Merge commit 'v2.6.26-rc8' into x86/xen

Conflicts: arch/x86/xen/enlighten.c arch/x86/xen/mmu.c Signed-off-by: Ingo Molnar <mingo@elte.hu>
author: Ingo Molnar <mingo@elte.hu> 2008-06-25 12:16:51 +0200
committer: Ingo Molnar <mingo@elte.hu> 2008-06-25 12:16:51 +0200
commit: d02859ecb321c8c0f74cb9bbe3f51a59e58822b0 (patch)
tree: 05dd5bdc55081c0a90bf0afc35c07d0d6e25d015 /mm
parent: xen: don't drop NX bit (diff)
parent: Linux 2.6.26-rc8 (diff)
download: linux-d02859ecb321c8c0f74cb9bbe3f51a59e58822b0.tar.xz
linux-d02859ecb321c8c0f74cb9bbe3f51a59e58822b0.zip
4 files changed, 78 insertions, 10 deletions
diff --git a/mm/bootmem.c b/mm/bootmem.c
index e8fb927392b9..8d9f60e06f62 100644
--- a/mm/bootmem.c
+++ b/mm/bootmem.c
@@ -442,15 +442,17 @@ unsigned long __init init_bootmem_node(pg_data_t *pgdat, unsigned long freepfn,
 	return init_bootmem_core(pgdat, freepfn, startpfn, endpfn);
 }
 
-void __init reserve_bootmem_node(pg_data_t *pgdat, unsigned long physaddr,
+int __init reserve_bootmem_node(pg_data_t *pgdat, unsigned long physaddr,
 				 unsigned long size, int flags)
 {
 	int ret;
 
 	ret = can_reserve_bootmem_core(pgdat->bdata, physaddr, size, flags);
 	if (ret < 0)
-		return;
+		return -ENOMEM;
 	reserve_bootmem_core(pgdat->bdata, physaddr, size, flags);
+
+	return 0;
 }
 
 void __init free_bootmem_node(pg_data_t *pgdat, unsigned long physaddr,
diff --git a/mm/memory.c b/mm/memory.c
index 19e0ae9beecb..d14b251a25a6 100644
--- a/mm/memory.c
+++ b/mm/memory.c
@@ -999,17 +999,15 @@ struct page *follow_page(struct vm_area_struct *vma, unsigned long address,
 		goto no_page_table;
 
 	ptep = pte_offset_map_lock(mm, pmd, address, &ptl);
-	if (!ptep)
-		goto out;
 
 	pte = *ptep;
 	if (!pte_present(pte))
-		goto unlock;
+		goto no_page;
 	if ((flags & FOLL_WRITE) && !pte_write(pte))
 		goto unlock;
 	page = vm_normal_page(vma, address, pte);
 	if (unlikely(!page))
-		goto unlock;
+		goto bad_page;
 
 	if (flags & FOLL_GET)
 		get_page(page);
@@ -1024,6 +1022,15 @@ unlock:
 out:
 	return page;
 
+bad_page:
+	pte_unmap_unlock(ptep, ptl);
+	return ERR_PTR(-EFAULT);
+
+no_page:
+	pte_unmap_unlock(ptep, ptl);
+	if (!pte_none(pte))
+		return page;
+	/* Fall through to ZERO_PAGE handling */
 no_page_table:
 	/*
 	 * When core dumping an enormous anonymous area that nobody
@@ -1038,6 +1045,26 @@ no_page_table:
 	return page;
 }
 
+/* Can we do the FOLL_ANON optimization? */
+static inline int use_zero_page(struct vm_area_struct *vma)
+{
+	/*
+	 * We don't want to optimize FOLL_ANON for make_pages_present()

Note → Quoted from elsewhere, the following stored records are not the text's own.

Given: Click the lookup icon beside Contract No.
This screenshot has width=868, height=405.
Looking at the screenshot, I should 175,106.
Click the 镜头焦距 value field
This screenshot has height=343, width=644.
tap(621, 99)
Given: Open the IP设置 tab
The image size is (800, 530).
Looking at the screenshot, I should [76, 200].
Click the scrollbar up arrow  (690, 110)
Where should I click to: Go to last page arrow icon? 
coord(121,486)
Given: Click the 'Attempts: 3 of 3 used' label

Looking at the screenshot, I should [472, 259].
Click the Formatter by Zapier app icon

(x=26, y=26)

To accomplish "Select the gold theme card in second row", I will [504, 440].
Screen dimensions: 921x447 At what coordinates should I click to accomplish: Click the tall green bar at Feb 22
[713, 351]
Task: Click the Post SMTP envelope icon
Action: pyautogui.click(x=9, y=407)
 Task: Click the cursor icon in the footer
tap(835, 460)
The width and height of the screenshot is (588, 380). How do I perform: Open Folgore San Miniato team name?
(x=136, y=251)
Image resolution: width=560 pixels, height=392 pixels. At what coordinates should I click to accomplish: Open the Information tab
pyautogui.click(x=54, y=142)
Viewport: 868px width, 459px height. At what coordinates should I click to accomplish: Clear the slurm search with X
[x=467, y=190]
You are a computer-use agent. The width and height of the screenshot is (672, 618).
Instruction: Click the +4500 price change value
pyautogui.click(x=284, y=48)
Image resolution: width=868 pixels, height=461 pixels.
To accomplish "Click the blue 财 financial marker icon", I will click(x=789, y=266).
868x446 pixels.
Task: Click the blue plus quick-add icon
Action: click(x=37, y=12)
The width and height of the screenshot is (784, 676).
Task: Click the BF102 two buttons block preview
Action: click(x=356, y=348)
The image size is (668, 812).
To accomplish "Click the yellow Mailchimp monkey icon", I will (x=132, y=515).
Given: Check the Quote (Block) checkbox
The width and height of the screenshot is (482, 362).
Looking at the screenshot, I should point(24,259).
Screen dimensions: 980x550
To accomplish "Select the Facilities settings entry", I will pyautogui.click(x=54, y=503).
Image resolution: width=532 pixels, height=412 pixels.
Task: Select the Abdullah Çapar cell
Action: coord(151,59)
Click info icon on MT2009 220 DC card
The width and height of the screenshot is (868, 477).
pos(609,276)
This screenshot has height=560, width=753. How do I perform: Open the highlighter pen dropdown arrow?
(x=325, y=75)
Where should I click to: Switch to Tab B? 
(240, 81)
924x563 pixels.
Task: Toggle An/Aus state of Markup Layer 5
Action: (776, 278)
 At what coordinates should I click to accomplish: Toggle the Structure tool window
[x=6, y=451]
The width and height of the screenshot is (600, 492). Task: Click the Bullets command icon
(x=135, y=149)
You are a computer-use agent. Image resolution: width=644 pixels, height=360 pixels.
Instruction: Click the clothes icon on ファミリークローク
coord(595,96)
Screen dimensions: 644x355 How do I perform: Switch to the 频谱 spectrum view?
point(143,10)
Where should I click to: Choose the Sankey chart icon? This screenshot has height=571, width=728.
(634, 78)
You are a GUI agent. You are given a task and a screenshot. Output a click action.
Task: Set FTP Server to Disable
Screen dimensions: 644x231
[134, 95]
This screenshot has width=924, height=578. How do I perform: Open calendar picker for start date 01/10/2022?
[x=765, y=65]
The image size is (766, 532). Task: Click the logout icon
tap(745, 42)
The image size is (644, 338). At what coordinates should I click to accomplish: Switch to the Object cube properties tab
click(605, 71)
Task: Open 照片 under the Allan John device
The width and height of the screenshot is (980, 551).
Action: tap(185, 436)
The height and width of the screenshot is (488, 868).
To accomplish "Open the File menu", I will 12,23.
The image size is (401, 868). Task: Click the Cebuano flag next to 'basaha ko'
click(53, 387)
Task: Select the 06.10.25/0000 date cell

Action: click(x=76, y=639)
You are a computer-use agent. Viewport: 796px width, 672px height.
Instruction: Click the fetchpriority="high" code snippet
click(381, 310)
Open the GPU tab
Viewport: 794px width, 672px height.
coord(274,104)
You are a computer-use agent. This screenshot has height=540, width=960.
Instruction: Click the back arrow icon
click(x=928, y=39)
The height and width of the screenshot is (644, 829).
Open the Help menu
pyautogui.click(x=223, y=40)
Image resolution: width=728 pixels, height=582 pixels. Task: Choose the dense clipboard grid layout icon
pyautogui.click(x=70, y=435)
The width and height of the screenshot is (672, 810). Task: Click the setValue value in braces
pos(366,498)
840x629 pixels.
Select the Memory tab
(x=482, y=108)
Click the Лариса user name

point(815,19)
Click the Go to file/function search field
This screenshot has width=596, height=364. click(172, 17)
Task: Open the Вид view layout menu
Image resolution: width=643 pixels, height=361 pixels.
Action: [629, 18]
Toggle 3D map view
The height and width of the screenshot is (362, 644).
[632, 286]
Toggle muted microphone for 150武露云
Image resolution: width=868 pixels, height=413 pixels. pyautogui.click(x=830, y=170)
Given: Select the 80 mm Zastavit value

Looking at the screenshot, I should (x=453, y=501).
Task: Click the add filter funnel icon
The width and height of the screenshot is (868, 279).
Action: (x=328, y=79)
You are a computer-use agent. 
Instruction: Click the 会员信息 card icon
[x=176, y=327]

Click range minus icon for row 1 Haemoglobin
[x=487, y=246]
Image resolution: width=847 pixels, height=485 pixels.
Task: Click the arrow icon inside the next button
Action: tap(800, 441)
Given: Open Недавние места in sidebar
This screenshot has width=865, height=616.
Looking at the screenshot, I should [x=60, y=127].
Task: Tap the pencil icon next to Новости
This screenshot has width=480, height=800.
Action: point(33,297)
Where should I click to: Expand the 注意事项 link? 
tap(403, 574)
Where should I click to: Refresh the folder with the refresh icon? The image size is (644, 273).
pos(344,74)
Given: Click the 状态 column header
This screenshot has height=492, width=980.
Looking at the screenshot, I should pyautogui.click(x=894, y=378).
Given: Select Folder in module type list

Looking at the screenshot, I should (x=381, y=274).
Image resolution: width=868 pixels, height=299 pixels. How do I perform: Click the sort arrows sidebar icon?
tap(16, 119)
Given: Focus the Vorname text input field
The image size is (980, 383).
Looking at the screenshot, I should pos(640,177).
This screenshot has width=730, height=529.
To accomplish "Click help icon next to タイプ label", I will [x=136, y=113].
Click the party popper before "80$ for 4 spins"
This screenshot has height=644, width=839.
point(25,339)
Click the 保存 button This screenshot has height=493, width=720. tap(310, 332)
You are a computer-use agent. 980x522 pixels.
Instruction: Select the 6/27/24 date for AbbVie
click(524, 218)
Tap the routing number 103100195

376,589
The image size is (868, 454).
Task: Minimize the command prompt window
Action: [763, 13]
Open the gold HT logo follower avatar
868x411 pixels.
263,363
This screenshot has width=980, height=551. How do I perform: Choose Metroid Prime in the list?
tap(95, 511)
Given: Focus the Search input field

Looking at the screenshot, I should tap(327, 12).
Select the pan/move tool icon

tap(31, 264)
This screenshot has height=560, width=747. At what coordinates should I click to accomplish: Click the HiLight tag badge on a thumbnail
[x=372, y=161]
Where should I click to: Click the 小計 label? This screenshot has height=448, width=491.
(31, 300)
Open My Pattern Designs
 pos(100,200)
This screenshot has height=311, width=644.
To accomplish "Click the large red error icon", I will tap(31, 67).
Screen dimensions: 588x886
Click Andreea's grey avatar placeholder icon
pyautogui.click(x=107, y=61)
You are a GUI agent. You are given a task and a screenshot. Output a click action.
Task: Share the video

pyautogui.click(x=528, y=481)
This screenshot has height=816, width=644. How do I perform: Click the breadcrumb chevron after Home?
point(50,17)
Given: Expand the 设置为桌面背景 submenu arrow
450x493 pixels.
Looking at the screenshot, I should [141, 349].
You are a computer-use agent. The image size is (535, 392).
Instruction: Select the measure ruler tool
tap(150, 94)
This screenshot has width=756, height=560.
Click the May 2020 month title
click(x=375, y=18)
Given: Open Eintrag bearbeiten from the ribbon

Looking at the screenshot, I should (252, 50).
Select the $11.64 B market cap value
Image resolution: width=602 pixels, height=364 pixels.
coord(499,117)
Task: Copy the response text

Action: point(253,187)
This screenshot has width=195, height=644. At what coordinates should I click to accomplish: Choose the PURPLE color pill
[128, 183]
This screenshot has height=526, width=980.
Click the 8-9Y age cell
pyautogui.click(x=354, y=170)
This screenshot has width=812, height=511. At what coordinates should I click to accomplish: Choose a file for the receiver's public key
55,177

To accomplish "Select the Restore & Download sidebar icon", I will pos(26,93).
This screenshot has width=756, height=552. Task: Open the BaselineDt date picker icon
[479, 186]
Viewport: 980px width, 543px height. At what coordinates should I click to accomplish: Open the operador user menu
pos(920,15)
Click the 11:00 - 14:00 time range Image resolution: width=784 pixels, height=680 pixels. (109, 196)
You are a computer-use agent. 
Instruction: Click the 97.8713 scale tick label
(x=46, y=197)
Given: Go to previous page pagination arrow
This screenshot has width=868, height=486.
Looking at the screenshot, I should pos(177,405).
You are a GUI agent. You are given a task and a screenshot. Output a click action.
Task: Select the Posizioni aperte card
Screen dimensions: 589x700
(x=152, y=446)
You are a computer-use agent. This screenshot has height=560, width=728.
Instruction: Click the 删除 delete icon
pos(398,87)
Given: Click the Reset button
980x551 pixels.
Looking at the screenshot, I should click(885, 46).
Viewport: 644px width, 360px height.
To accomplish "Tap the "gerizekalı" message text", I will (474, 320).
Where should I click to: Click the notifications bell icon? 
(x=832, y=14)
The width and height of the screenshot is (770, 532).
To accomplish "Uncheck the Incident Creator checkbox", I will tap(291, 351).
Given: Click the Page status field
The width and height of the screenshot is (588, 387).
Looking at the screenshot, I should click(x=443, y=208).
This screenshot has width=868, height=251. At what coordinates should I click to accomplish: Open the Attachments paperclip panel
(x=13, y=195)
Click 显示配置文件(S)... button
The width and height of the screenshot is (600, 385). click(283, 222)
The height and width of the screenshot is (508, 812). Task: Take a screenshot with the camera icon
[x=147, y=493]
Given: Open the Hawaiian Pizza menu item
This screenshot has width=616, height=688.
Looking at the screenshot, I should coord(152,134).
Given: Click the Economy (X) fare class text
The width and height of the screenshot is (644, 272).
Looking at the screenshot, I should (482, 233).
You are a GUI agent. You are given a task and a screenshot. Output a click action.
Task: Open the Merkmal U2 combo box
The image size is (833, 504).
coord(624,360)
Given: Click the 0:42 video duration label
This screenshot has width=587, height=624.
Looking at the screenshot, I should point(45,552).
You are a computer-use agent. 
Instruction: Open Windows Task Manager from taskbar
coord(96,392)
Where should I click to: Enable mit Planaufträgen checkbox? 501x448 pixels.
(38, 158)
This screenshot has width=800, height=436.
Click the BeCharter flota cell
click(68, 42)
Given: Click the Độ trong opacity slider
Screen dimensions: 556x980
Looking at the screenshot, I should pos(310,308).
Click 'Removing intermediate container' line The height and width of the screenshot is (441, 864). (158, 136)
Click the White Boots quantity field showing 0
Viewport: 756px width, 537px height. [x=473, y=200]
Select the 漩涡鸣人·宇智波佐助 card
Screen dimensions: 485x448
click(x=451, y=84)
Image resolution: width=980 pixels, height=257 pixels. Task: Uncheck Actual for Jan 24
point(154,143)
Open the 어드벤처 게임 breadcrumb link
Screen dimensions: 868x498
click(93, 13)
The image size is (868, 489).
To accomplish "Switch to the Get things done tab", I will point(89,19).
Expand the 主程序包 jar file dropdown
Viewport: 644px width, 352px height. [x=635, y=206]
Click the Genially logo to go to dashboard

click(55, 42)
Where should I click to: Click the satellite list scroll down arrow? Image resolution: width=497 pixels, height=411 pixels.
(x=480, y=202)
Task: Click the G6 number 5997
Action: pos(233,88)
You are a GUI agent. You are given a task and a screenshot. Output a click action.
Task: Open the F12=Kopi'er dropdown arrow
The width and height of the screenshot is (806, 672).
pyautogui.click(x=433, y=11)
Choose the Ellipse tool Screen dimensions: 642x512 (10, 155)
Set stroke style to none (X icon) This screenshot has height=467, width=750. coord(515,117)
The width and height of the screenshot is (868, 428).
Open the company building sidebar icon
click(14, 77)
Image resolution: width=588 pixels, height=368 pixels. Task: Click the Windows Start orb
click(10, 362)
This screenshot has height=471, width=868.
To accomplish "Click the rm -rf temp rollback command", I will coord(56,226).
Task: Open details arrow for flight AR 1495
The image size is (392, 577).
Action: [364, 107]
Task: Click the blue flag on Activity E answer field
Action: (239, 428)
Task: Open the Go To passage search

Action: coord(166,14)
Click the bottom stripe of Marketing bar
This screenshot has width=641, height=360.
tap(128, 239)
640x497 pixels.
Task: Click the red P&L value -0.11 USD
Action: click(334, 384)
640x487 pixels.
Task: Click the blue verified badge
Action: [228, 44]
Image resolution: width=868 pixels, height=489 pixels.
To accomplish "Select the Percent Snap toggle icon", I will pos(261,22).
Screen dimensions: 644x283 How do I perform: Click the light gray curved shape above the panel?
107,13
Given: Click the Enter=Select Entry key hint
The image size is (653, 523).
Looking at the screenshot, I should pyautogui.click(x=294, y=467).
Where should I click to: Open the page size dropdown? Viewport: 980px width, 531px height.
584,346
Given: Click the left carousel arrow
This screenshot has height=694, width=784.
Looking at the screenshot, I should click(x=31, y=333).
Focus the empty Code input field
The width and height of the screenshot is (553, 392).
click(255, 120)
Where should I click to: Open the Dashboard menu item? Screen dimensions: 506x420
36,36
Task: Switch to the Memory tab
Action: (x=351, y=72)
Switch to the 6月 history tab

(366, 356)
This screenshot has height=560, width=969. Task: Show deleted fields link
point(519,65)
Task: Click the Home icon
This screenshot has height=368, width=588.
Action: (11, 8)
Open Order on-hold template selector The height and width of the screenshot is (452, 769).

+	 * when it tries to page in a VM_LOCKED region. As to VM_SHARED,
+	 * we want to get the page from the page tables to make sure
+	 * that we serialize and update with any other user of that
+	 * mapping.
+	 */
+	if (vma->vm_flags & (VM_LOCKED | VM_SHARED))
+		return 0;
+	/*
+	 * And if we have a fault or a nopfn routine, it's not an
+	 * anonymous region.
+	 */
+	return !vma->vm_ops ||
+		(!vma->vm_ops->fault && !vma->vm_ops->nopfn);
+}
+
 int get_user_pages(struct task_struct *tsk, struct mm_struct *mm,
 		unsigned long start, int len, int write, int force,
 		struct page **pages, struct vm_area_struct **vmas)
@@ -1112,8 +1139,7 @@ int get_user_pages(struct task_struct *tsk, struct mm_struct *mm,
 		foll_flags = FOLL_TOUCH;
 		if (pages)
 			foll_flags |= FOLL_GET;
-		if (!write && !(vma->vm_flags & VM_LOCKED) &&
-		    (!vma->vm_ops || !vma->vm_ops->fault))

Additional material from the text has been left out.